Let's Build a Simple Database

Writing a sqlite clone from scratch in C

Overview

View on GitHub (pull requests welcome)

Part 14 - Splitting a Internal Node


If the internal node of our B+-tree is full, the process of out database will exit when inserting another cell to the internal node. Now it’s time to working it out. I’m going to use the following example as a reference:

Example of splitting internal node
Example of splitting internal node

In this example, we add the key “8” to the tree. That causes the third leaf node(with key 7 and key 9) to split. After the split , a new leaf node is created, and then the cell of key “8” should be added to the parent internal node, but now the internal node is full. We fix up the tree by splitting the internal node with the following steps after we finished the splitting of the third leaf node:

  1. Update the old max key “9” in the parent to the new max key in the old leaf node “8”.
  2. Split the parent internal node and add a new child pointer/key pair to one of the splited internal node.

Splitting Algorithm

Let’s take an example of an internal node with the number of maximum keys of 3, and the root internal node is full with keys 7, 21, 28, so this node has four pointers. The result of the splitting of the leaf node is two leaf node with maximum key 14 and 21, so we should insert key key 14 into the parent internal node. The Splitting process just like this:

splitting internal node
splitting internal node

As the part 10 did, we should update the key of the internal node after the splitting of child leaf node. So, in our example above, if the maximum size of internal node is greater than 3, the index of key 14 should be 1 (0-based) of the key array. So we update the key of index 1 with 14, which means replacing key 21 with key 14. As a result, the (left) pointer of key 14 points to the leaf node with maximum key of 14. Then add key 21 and page number to the parent internal node. But the maximum size of internal node is 3, so we should split the internal node.

Splitting internal node

So, let’s going on with constants for splitting internal node.

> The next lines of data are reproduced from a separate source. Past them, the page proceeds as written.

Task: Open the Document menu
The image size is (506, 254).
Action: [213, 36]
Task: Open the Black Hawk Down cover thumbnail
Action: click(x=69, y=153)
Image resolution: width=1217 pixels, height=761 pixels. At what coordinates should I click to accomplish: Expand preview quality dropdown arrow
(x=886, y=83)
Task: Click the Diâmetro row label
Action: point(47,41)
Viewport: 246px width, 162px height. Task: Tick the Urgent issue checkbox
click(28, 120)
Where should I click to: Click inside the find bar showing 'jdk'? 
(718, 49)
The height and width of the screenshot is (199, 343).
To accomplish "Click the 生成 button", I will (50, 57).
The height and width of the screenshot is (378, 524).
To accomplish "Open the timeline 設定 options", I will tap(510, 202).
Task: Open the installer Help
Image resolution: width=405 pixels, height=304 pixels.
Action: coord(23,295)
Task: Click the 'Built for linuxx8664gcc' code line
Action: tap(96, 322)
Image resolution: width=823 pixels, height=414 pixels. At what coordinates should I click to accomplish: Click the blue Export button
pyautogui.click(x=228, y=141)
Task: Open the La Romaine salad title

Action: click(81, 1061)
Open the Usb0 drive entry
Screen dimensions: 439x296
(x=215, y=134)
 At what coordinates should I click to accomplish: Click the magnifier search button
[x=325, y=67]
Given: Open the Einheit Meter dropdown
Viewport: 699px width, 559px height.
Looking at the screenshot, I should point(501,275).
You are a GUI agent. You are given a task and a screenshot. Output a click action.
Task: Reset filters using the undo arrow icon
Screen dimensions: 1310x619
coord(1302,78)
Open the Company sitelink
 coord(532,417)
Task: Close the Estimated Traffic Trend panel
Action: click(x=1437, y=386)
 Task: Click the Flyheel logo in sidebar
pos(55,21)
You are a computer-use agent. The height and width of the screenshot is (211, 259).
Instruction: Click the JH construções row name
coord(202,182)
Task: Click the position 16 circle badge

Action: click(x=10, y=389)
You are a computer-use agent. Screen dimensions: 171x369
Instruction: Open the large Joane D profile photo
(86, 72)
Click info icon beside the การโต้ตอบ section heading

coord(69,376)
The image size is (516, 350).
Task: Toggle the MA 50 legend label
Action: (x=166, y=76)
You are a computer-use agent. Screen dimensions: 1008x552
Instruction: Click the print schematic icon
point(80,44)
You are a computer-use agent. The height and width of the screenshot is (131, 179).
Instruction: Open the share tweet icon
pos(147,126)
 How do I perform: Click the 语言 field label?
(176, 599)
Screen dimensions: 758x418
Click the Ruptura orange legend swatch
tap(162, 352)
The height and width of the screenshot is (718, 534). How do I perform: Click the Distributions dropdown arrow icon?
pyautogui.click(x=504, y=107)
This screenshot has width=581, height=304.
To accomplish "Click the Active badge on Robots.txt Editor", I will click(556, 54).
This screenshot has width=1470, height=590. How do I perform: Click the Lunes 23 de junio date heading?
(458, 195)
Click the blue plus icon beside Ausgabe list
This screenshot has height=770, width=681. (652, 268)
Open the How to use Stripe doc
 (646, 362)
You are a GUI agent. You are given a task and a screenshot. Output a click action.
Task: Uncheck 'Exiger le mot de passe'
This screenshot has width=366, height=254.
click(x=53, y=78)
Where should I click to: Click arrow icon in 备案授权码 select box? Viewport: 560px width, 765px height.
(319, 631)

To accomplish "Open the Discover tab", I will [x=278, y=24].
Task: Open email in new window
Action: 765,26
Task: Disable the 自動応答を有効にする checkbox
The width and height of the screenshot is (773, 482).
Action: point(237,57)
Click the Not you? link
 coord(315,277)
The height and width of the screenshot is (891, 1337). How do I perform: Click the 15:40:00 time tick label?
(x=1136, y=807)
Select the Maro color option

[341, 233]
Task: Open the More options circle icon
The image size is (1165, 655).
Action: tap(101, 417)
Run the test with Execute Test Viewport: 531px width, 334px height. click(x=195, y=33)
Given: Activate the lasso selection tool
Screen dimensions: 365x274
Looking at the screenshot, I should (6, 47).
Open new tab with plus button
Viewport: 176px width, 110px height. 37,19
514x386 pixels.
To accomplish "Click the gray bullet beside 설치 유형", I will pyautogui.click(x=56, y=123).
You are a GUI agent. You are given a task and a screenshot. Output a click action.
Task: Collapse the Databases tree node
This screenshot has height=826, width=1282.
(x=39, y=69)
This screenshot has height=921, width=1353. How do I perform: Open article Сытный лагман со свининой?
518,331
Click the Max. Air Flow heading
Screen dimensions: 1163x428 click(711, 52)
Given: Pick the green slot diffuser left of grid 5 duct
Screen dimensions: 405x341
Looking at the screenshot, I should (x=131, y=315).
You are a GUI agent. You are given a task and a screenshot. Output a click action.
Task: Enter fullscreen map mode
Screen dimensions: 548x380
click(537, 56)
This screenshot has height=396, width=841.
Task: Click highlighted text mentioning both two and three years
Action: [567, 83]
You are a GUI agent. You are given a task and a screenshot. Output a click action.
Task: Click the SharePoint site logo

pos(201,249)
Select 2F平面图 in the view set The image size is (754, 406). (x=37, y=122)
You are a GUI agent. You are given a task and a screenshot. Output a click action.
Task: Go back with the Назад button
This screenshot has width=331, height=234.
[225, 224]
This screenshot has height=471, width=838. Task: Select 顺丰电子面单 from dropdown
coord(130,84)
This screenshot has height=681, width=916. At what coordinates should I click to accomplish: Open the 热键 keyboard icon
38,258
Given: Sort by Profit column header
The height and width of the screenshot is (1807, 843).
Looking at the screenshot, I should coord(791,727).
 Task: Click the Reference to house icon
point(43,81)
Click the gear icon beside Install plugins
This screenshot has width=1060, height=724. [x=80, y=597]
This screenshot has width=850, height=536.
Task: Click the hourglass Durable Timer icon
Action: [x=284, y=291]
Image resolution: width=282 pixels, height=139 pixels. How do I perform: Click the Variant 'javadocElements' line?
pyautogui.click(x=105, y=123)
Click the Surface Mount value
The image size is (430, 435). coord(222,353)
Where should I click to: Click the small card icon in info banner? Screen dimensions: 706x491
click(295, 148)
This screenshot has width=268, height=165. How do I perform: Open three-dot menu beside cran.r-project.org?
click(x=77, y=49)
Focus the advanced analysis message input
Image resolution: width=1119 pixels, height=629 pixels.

+ const u_int32_t INTERNAL_NODE_RIGHT_SPLIT_COUNT = (INTERNAL_NODE_MAX_CELLS + 1) / 2;
+ const u_int32_t INTERNAL_NODE_LEFT_SPLIT_COUNT = (INTERNAL_NODE_MAX_CELLS + 1) - INTERNAL_NODE_RIGHT_SPLIT_COUNT - 1;

And then, replace our stub code with the new function calls: internal_node_split_insert() for splitting internal node.

+ if (original_num_keys >= INTERNAL_NODE_MAX_CELLS) {
-   printf("Need to implement splitting internal node\n");
-   exit(EXIT_FAILURE);
+   internal_node_split_insert(table, parent_page_num, child_max_key, child_page_num);
+   return;
+ }

The last two parameters of our new function internal_node_split_insert is the key and page pointer, or page number, to be added into parent internal node. In our new function, we first create a new internal node and initialize this node.

+ void internal_node_split_insert(Table* table, uint32_t parent_page_num, uint32_t insert_cell_key, uint32_t insert_page_num) {
+   uint32_t new_internal_page_num = get_unused_page_num(table->pager);
+   void* new_node = get_page(table->pager, new_internal_page_num);
+   initialize_internal_node(new_node);
+   *node_parent(new_node) = parent_page_num;
+ }

Find the right child for the new internal node and set the value. It should be noted that the right child for the new internal node should be either the right child of the old node or the new page number to be added. If the right child of the new internal node is the one of the old node, so just assign the page number to the right child of the new internal node, or we should assign the new page number to be added to the target right child and replace the key and page number to be added with the max key of the right child of the old internal node and the corresponding page number.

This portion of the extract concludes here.